Princeton’s decision to remove Wilson’s name from the school is made more significant by the fact that Wilson served as the university’s president from 1902-1910.

There also have been calls to rename Benjamin Franklin High School. Franlkin condemned slavery and became a prominent abolitionist as he grew older. However, like some of the other founding fathers, Benjamin Franklin owned two enslaved people in his earlier years. His newspaper, the Pennsylvania Gazette, also served as a bulletin for the sale and purchase of enslaved workers.

For this reason, students and educators are advocating to change the name of Benjamin Franklin High School to honor prominent civil rights activist, Malcolm X. The removal of Franklin’s name from the school has been discussed since 1969, when student protestors met with Philadelphia’s only Black school board member, Rev. Henry Nichols.

The move failed. Nichols believed Malcolm X was too controversial a figure to gain the necessary support of the school board and Mayor Frank Rizzo, and the name was never changed.

Schools across the country are grappling with the histories of their namesakes, including schools in Spokane, Wa., also named for Sheridan and Wilson. The school board in Spokane has promised to review renaming schools as part of its work to improve racial equity.

In Philadelphia, the process of changing a school’s name is not a simple one and can take a couple years. Community efforts are a starting point, but the principal of each school must then review the community’s recommendations and present them to the Board of Education.

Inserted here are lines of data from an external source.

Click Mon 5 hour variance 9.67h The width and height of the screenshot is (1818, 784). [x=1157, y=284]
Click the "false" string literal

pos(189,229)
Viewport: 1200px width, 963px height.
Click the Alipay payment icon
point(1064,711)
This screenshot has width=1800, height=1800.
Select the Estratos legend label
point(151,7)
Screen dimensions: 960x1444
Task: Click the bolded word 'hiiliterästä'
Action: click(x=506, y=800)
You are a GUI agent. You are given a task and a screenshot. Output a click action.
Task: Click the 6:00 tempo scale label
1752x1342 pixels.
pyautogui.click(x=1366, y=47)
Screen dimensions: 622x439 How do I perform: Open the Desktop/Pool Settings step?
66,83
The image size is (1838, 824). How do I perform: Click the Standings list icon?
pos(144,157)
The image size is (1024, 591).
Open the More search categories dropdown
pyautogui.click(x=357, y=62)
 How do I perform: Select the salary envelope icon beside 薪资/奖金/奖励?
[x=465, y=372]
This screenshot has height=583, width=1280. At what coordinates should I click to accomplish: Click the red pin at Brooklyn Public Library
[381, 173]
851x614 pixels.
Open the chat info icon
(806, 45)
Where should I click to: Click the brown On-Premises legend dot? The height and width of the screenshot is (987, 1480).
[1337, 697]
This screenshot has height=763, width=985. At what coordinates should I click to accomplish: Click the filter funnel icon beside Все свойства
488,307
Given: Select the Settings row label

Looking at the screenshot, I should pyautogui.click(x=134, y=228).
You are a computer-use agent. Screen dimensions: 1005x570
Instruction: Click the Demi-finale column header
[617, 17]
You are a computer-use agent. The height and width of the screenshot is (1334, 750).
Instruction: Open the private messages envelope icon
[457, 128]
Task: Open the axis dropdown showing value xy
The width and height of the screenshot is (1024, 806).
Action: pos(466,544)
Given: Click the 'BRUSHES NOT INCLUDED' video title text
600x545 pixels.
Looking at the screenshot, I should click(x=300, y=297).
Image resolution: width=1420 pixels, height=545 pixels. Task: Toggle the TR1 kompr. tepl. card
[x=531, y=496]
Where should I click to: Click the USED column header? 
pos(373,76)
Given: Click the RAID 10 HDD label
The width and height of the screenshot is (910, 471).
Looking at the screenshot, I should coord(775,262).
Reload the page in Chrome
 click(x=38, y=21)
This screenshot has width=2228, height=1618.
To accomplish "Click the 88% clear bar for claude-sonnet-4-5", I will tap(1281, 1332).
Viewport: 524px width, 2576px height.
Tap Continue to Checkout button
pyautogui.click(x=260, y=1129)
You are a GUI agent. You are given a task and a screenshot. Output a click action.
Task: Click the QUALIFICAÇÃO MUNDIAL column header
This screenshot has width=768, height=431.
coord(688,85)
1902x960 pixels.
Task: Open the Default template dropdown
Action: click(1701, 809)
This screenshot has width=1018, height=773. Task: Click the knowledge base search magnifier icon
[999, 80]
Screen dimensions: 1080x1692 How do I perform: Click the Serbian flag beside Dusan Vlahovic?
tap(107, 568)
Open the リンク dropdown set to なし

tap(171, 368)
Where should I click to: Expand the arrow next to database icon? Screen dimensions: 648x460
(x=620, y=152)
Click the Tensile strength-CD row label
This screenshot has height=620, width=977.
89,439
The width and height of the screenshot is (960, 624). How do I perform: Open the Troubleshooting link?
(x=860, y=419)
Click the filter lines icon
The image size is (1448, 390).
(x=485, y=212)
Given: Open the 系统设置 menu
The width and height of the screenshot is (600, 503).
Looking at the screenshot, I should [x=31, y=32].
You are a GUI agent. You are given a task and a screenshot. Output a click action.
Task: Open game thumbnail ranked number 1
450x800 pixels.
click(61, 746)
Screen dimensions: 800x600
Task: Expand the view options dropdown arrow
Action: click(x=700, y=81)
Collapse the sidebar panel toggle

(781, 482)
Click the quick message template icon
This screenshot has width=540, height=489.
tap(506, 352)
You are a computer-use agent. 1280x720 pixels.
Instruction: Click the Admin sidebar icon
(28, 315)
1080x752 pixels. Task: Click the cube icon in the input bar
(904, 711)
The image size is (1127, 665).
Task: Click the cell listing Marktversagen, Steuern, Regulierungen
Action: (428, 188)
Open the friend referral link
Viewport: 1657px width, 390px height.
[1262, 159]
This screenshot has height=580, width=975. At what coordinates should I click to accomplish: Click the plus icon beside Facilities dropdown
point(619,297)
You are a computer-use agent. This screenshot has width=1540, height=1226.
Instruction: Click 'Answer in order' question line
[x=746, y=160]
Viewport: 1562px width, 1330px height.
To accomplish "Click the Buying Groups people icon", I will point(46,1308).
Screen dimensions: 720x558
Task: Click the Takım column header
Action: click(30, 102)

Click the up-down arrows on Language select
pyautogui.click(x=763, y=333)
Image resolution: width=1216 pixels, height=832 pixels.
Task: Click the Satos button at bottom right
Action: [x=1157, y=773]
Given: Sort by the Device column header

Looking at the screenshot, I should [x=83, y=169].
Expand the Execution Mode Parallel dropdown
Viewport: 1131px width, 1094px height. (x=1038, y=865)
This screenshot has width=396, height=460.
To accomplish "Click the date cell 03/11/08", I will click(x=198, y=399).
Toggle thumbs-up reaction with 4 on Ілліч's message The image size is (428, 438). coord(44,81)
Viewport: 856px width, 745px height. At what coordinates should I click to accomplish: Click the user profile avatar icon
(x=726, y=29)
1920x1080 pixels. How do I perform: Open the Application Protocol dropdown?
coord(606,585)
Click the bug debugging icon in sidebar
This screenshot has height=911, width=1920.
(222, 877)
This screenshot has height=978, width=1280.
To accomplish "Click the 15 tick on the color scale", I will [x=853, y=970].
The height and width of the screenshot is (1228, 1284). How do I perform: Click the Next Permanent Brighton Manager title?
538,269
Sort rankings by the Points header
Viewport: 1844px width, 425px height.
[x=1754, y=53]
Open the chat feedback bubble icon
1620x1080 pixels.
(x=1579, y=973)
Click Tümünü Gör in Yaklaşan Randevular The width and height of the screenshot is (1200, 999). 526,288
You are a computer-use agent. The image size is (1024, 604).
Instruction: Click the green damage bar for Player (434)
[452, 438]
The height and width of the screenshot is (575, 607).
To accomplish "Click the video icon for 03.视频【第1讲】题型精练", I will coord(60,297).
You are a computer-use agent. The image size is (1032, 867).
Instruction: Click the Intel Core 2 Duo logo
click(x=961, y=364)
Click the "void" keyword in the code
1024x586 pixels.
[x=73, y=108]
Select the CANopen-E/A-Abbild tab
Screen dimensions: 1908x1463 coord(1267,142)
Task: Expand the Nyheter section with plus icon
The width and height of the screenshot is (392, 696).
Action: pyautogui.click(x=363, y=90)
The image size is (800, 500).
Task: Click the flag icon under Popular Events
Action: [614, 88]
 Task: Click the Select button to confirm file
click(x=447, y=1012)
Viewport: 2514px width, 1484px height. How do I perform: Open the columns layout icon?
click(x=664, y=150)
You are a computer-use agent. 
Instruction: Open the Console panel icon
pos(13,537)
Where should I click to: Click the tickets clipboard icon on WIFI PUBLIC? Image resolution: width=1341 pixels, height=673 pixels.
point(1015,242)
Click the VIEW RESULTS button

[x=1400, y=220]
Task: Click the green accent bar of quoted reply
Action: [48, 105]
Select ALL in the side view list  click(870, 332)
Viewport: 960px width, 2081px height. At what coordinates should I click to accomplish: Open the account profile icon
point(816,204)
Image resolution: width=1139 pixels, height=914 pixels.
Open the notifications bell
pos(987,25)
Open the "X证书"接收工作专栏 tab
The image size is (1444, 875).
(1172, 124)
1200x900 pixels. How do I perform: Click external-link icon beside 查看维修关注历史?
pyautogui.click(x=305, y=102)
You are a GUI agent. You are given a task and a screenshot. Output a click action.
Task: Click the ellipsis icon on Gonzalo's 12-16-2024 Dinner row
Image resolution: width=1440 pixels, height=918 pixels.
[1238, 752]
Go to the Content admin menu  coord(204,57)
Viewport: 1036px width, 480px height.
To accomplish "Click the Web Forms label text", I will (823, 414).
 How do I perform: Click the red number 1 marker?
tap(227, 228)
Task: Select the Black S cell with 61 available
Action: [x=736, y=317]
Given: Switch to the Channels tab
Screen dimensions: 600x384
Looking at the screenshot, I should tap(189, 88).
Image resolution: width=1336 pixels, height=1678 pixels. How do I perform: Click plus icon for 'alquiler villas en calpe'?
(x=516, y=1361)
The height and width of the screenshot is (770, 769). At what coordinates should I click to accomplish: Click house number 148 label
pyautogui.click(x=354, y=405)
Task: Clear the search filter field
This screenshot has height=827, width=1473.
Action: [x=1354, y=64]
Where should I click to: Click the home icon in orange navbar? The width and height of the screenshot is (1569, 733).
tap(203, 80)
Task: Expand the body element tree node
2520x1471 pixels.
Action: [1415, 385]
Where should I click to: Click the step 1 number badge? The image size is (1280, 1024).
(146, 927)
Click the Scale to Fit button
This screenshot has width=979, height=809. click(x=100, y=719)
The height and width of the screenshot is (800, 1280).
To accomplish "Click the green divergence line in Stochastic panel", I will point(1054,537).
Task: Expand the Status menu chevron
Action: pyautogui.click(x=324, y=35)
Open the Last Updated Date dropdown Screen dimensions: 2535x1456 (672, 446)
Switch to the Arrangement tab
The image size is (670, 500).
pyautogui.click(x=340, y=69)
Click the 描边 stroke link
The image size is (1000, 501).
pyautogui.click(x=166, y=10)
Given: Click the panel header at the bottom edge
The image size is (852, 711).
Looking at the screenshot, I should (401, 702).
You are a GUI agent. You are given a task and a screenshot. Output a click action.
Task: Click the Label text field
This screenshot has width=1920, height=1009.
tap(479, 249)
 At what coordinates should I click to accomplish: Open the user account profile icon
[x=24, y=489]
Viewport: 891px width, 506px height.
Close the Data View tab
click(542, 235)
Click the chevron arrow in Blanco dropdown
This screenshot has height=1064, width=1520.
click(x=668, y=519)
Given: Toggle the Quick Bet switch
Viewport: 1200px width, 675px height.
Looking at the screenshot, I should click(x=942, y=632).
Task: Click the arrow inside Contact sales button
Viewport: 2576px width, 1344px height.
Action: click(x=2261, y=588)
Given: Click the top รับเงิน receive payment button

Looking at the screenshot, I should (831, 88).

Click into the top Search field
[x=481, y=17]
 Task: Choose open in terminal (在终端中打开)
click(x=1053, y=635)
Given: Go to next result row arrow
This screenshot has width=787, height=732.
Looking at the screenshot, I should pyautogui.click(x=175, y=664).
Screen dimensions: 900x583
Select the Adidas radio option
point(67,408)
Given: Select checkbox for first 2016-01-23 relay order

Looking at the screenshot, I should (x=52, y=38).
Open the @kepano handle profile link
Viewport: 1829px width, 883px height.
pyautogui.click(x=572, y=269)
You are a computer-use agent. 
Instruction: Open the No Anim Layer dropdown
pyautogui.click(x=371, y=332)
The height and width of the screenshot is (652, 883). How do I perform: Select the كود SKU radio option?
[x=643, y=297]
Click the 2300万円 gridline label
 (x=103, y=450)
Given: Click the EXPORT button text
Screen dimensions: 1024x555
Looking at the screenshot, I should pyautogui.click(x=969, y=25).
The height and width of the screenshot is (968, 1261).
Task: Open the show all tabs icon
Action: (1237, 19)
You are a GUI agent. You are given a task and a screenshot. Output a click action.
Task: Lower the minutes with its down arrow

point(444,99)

“If schools want to change their names, they should start the process now,” Carter said. “The information must be sent to the School Board of Philadelphia for consideration by Nov. 30. This is a conversation that needs to happen now. They can reach out to us (Parents Organized for a Better School District of Philadelphia) or people in their community.”

If approved, there is a cost associated with rebranding and new logos. The District estimates that cost to be about $10,000-$15,000 per school. Parents Organized plans to create a fund, with the help of other local organizations, that will assist schools in the process.

Some argue that renaming schools erases history, or is a waste of resources when institutions could focus on educating the community on their namesakes’ distasteful histories.

Nuñez of Sheridan School thinks differently. He noted that other countries grappling with dark periods in their pasts, such as Germany and South Africa, educate about the atrocities and have gone through a process of renaming schools and public places. “Having the names on school buildings of white supremacists, confederate generals, or slave owners, is not a necessity to progress. Not having them is,” he wrote. “Otherwise, reconciliation is beyond reach.”

Carter spoke on the counter-argument as well: “In addition to educating about the racist names, we also have to remember that names are powerful. And these are names that children see everyday. If we examine these names and deem them problematic, then we have a duty to name the school after someone that embodies something that we want to see in the children, holistically. So we can’t have someone who is racist. Because what kind of model is that?”